Exercise brief: Each line that contains "checkbox" needs to be copied from the listing.

Supplied records Start Marker

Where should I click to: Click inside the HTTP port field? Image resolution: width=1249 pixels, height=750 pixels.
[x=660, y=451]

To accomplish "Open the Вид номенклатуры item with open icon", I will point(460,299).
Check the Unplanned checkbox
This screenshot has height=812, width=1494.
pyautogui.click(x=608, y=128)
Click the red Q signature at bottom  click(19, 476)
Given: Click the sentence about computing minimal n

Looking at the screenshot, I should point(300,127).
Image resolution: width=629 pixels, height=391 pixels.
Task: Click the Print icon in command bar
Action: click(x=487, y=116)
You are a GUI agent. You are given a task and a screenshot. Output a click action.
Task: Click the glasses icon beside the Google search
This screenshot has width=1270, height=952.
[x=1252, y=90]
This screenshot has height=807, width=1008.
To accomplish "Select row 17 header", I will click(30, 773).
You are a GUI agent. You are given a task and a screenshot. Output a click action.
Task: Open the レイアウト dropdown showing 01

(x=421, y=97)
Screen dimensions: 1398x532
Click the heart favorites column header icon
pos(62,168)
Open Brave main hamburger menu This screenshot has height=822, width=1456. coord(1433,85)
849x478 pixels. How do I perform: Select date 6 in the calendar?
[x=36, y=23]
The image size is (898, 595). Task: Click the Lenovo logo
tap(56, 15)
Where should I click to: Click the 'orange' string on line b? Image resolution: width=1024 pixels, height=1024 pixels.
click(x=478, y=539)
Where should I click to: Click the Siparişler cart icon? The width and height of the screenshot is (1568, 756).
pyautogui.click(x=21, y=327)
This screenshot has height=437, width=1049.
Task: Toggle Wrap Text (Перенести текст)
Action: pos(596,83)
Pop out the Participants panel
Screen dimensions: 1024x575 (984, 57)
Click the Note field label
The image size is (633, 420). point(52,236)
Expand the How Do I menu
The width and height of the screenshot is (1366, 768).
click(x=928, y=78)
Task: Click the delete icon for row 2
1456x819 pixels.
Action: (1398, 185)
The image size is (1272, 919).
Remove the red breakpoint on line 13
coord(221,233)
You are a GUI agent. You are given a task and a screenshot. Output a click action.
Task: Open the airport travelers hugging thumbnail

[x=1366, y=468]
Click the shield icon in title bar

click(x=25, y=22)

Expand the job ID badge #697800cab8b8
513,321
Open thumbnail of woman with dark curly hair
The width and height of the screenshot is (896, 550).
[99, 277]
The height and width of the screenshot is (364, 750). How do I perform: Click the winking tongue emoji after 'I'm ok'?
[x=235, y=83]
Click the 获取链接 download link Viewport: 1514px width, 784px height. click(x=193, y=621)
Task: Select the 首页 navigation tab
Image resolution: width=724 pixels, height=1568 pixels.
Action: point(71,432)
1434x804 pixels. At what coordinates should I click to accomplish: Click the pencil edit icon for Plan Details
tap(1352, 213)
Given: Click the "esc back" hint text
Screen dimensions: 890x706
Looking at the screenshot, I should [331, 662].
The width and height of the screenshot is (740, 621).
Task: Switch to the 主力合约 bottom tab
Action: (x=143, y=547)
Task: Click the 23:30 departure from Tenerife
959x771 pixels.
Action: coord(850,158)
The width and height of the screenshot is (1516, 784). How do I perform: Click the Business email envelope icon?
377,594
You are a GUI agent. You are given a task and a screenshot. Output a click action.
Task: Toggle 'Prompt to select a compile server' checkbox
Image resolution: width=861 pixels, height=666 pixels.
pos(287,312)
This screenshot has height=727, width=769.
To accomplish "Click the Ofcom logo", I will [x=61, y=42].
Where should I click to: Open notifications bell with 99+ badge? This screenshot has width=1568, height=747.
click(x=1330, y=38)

Supplied records End Marker

Response area:
Check the Unplanned checkbox
Task: Toggle 'Prompt to select a compile server' checkbox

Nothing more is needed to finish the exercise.